BRIEF:
Can you change every "How do I perform" to "How can I do" in the items below and leave all other wording as it is?

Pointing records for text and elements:
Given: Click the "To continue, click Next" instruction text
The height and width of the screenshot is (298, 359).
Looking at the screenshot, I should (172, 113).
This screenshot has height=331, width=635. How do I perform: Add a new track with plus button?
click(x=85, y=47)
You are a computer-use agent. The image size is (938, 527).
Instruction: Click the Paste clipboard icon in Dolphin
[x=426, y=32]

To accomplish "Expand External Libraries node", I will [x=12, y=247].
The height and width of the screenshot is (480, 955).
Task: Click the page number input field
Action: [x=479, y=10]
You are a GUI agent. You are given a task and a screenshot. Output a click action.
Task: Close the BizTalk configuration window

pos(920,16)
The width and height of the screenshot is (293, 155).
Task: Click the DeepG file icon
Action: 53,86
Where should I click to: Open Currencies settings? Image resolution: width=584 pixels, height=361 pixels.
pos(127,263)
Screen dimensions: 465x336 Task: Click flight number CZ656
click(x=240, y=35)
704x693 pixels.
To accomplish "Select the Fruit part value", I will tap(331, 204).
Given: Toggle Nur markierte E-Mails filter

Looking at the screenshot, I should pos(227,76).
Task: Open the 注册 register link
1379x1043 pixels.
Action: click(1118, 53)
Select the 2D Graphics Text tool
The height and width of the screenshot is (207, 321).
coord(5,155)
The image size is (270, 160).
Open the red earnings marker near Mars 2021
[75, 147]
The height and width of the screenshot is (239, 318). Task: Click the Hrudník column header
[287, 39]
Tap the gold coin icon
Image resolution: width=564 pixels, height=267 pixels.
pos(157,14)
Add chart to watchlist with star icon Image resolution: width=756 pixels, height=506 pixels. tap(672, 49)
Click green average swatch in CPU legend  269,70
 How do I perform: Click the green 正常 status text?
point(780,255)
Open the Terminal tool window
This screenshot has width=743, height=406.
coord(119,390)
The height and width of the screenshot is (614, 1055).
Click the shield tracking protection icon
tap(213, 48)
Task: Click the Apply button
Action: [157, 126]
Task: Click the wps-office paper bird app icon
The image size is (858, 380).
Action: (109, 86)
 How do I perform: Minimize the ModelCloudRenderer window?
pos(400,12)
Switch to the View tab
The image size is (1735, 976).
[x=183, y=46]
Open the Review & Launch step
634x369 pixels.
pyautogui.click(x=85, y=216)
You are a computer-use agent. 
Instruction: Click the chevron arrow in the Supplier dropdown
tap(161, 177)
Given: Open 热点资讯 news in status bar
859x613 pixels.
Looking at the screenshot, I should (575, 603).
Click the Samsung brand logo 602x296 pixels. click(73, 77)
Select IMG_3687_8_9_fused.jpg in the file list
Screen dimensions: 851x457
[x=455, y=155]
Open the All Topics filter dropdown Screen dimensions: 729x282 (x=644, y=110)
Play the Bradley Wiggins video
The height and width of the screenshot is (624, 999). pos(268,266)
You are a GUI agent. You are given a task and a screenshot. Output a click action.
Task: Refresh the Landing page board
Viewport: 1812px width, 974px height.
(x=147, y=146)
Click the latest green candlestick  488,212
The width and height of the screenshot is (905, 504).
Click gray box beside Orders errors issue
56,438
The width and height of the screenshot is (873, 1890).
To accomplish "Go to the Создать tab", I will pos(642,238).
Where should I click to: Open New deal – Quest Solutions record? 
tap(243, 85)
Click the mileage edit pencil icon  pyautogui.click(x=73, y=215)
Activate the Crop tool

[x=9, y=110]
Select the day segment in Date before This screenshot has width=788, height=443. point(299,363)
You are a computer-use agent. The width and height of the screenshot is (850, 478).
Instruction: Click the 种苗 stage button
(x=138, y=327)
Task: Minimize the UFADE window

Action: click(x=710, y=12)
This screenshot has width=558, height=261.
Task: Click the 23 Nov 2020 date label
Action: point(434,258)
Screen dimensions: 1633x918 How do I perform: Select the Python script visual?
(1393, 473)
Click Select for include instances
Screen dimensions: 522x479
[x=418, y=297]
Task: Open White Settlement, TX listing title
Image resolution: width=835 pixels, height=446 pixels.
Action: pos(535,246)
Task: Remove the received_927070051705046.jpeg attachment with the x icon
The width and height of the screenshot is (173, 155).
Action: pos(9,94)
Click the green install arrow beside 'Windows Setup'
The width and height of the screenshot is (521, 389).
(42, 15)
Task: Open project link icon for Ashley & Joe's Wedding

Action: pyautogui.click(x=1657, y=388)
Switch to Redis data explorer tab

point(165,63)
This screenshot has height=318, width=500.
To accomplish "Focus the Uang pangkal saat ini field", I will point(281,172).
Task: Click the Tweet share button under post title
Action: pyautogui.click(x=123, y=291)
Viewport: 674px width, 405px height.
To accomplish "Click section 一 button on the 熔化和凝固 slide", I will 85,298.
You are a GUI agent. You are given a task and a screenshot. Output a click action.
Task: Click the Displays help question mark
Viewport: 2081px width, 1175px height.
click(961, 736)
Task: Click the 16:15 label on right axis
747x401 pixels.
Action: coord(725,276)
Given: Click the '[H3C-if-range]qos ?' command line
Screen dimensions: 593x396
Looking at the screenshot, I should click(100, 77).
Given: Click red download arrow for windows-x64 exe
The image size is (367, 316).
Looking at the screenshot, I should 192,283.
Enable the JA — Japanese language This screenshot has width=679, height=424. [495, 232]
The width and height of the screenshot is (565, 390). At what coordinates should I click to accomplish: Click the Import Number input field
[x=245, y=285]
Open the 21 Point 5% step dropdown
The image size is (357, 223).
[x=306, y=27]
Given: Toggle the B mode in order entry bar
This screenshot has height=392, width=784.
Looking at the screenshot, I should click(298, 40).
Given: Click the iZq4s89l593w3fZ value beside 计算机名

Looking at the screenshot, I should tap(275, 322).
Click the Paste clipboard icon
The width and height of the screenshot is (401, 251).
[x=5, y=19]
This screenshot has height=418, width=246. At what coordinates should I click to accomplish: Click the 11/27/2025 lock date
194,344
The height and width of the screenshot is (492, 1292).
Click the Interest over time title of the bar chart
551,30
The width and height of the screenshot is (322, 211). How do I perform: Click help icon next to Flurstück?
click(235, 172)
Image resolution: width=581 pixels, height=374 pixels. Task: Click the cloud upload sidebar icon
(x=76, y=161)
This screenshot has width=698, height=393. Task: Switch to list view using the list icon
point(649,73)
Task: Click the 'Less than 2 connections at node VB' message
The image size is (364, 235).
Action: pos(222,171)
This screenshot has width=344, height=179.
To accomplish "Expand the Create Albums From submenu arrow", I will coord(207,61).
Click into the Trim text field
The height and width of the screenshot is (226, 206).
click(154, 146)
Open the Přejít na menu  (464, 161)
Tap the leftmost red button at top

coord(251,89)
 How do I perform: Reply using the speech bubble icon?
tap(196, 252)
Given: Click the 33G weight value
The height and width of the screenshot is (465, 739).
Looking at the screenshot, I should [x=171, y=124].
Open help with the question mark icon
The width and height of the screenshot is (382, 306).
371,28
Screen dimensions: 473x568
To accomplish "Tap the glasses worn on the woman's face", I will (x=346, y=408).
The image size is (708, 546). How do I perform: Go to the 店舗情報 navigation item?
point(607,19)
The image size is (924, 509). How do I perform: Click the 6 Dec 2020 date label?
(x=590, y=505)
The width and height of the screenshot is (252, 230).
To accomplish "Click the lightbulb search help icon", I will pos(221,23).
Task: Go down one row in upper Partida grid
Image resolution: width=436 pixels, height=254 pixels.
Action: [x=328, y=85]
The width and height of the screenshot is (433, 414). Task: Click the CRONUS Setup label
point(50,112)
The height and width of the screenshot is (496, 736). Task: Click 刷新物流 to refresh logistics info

WRITTEN REPLY:
Given: Click the "To continue, click Next" instruction text
The height and width of the screenshot is (298, 359).
Looking at the screenshot, I should (172, 113).
This screenshot has height=331, width=635. How can I do: Add a new track with plus button?
click(x=85, y=47)
You are a computer-use agent. The image size is (938, 527).
Instruction: Click the Paste clipboard icon in Dolphin
[x=426, y=32]

To accomplish "Expand External Libraries node", I will [x=12, y=247].
The height and width of the screenshot is (480, 955).
Task: Click the page number input field
Action: [x=479, y=10]
You are a GUI agent. You are given a task and a screenshot. Output a click action.
Task: Close the BizTalk configuration window

pos(920,16)
The width and height of the screenshot is (293, 155).
Task: Click the DeepG file icon
Action: 53,86
Where should I click to: Open Currencies settings? Image resolution: width=584 pixels, height=361 pixels.
pos(127,263)
Screen dimensions: 465x336 Task: Click flight number CZ656
click(x=240, y=35)
704x693 pixels.
To accomplish "Select the Fruit part value", I will tap(331, 204).
Given: Toggle Nur markierte E-Mails filter

Looking at the screenshot, I should pos(227,76).
Task: Open the 注册 register link
1379x1043 pixels.
Action: click(1118, 53)
Select the 2D Graphics Text tool
The height and width of the screenshot is (207, 321).
coord(5,155)
The image size is (270, 160).
Open the red earnings marker near Mars 2021
[75, 147]
The height and width of the screenshot is (239, 318). Task: Click the Hrudník column header
[287, 39]
Tap the gold coin icon
Image resolution: width=564 pixels, height=267 pixels.
pos(157,14)
Add chart to watchlist with star icon Image resolution: width=756 pixels, height=506 pixels. tap(672, 49)
Click green average swatch in CPU legend  269,70
 How can I do: Click the green 正常 status text?
point(780,255)
Open the Terminal tool window
This screenshot has width=743, height=406.
coord(119,390)
The height and width of the screenshot is (614, 1055).
Click the shield tracking protection icon
tap(213, 48)
Task: Click the Apply button
Action: [157, 126]
Task: Click the wps-office paper bird app icon
The image size is (858, 380).
Action: (109, 86)
 How can I do: Minimize the ModelCloudRenderer window?
pos(400,12)
Switch to the View tab
The image size is (1735, 976).
[x=183, y=46]
Open the Review & Launch step
634x369 pixels.
pyautogui.click(x=85, y=216)
You are a computer-use agent. 
Instruction: Click the chevron arrow in the Supplier dropdown
tap(161, 177)
Given: Open 热点资讯 news in status bar
859x613 pixels.
Looking at the screenshot, I should (575, 603).
Click the Samsung brand logo 602x296 pixels. click(73, 77)
Select IMG_3687_8_9_fused.jpg in the file list
Screen dimensions: 851x457
[x=455, y=155]
Open the All Topics filter dropdown Screen dimensions: 729x282 (x=644, y=110)
Play the Bradley Wiggins video
The height and width of the screenshot is (624, 999). pos(268,266)
You are a GUI agent. You are given a task and a screenshot. Output a click action.
Task: Refresh the Landing page board
Viewport: 1812px width, 974px height.
(x=147, y=146)
Click the latest green candlestick  488,212
The width and height of the screenshot is (905, 504).
Click gray box beside Orders errors issue
56,438
The width and height of the screenshot is (873, 1890).
To accomplish "Go to the Создать tab", I will pos(642,238).
Where should I click to: Open New deal – Quest Solutions record? 
tap(243, 85)
Click the mileage edit pencil icon  pyautogui.click(x=73, y=215)
Activate the Crop tool

[x=9, y=110]
Select the day segment in Date before This screenshot has width=788, height=443. point(299,363)
You are a computer-use agent. The width and height of the screenshot is (850, 478).
Instruction: Click the 种苗 stage button
(x=138, y=327)
Task: Minimize the UFADE window

Action: click(x=710, y=12)
This screenshot has width=558, height=261.
Task: Click the 23 Nov 2020 date label
Action: point(434,258)
Screen dimensions: 1633x918 How can I do: Select the Python script visual?
(1393, 473)
Click Select for include instances
Screen dimensions: 522x479
[x=418, y=297]
Task: Open White Settlement, TX listing title
Image resolution: width=835 pixels, height=446 pixels.
Action: pos(535,246)
Task: Remove the received_927070051705046.jpeg attachment with the x icon
The width and height of the screenshot is (173, 155).
Action: pos(9,94)
Click the green install arrow beside 'Windows Setup'
The width and height of the screenshot is (521, 389).
(42, 15)
Task: Open project link icon for Ashley & Joe's Wedding

Action: pyautogui.click(x=1657, y=388)
Switch to Redis data explorer tab

point(165,63)
This screenshot has height=318, width=500.
To accomplish "Focus the Uang pangkal saat ini field", I will point(281,172).
Task: Click the Tweet share button under post title
Action: pyautogui.click(x=123, y=291)
Viewport: 674px width, 405px height.
To accomplish "Click section 一 button on the 熔化和凝固 slide", I will 85,298.
You are a GUI agent. You are given a task and a screenshot. Output a click action.
Task: Click the Displays help question mark
Viewport: 2081px width, 1175px height.
click(961, 736)
Task: Click the 16:15 label on right axis
747x401 pixels.
Action: coord(725,276)
Given: Click the '[H3C-if-range]qos ?' command line
Screen dimensions: 593x396
Looking at the screenshot, I should click(100, 77).
Given: Click red download arrow for windows-x64 exe
The image size is (367, 316).
Looking at the screenshot, I should 192,283.
Enable the JA — Japanese language This screenshot has width=679, height=424. [495, 232]
The width and height of the screenshot is (565, 390). At what coordinates should I click to accomplish: Click the Import Number input field
[x=245, y=285]
Open the 21 Point 5% step dropdown
The image size is (357, 223).
[x=306, y=27]
Given: Toggle the B mode in order entry bar
This screenshot has height=392, width=784.
Looking at the screenshot, I should click(298, 40).
Given: Click the iZq4s89l593w3fZ value beside 计算机名

Looking at the screenshot, I should tap(275, 322).
Click the Paste clipboard icon
The width and height of the screenshot is (401, 251).
[x=5, y=19]
This screenshot has height=418, width=246. At what coordinates should I click to accomplish: Click the 11/27/2025 lock date
194,344
The height and width of the screenshot is (492, 1292).
Click the Interest over time title of the bar chart
551,30
The width and height of the screenshot is (322, 211). How can I do: Click help icon next to Flurstück?
click(235, 172)
Image resolution: width=581 pixels, height=374 pixels. Task: Click the cloud upload sidebar icon
(x=76, y=161)
This screenshot has width=698, height=393. Task: Switch to list view using the list icon
point(649,73)
Task: Click the 'Less than 2 connections at node VB' message
The image size is (364, 235).
Action: pos(222,171)
This screenshot has width=344, height=179.
To accomplish "Expand the Create Albums From submenu arrow", I will coord(207,61).
Click into the Trim text field
The height and width of the screenshot is (226, 206).
click(154, 146)
Open the Přejít na menu  (464, 161)
Tap the leftmost red button at top

coord(251,89)
 How can I do: Reply using the speech bubble icon?
tap(196, 252)
Given: Click the 33G weight value
The height and width of the screenshot is (465, 739).
Looking at the screenshot, I should [x=171, y=124].
Open help with the question mark icon
The width and height of the screenshot is (382, 306).
371,28
Screen dimensions: 473x568
To accomplish "Tap the glasses worn on the woman's face", I will (x=346, y=408).
The image size is (708, 546). How can I do: Go to the 店舗情報 navigation item?
point(607,19)
The image size is (924, 509). How can I do: Click the 6 Dec 2020 date label?
(x=590, y=505)
The width and height of the screenshot is (252, 230).
To accomplish "Click the lightbulb search help icon", I will pos(221,23).
Task: Go down one row in upper Partida grid
Image resolution: width=436 pixels, height=254 pixels.
Action: [x=328, y=85]
The width and height of the screenshot is (433, 414). Task: Click the CRONUS Setup label
point(50,112)
The height and width of the screenshot is (496, 736). Task: Click 刷新物流 to refresh logistics info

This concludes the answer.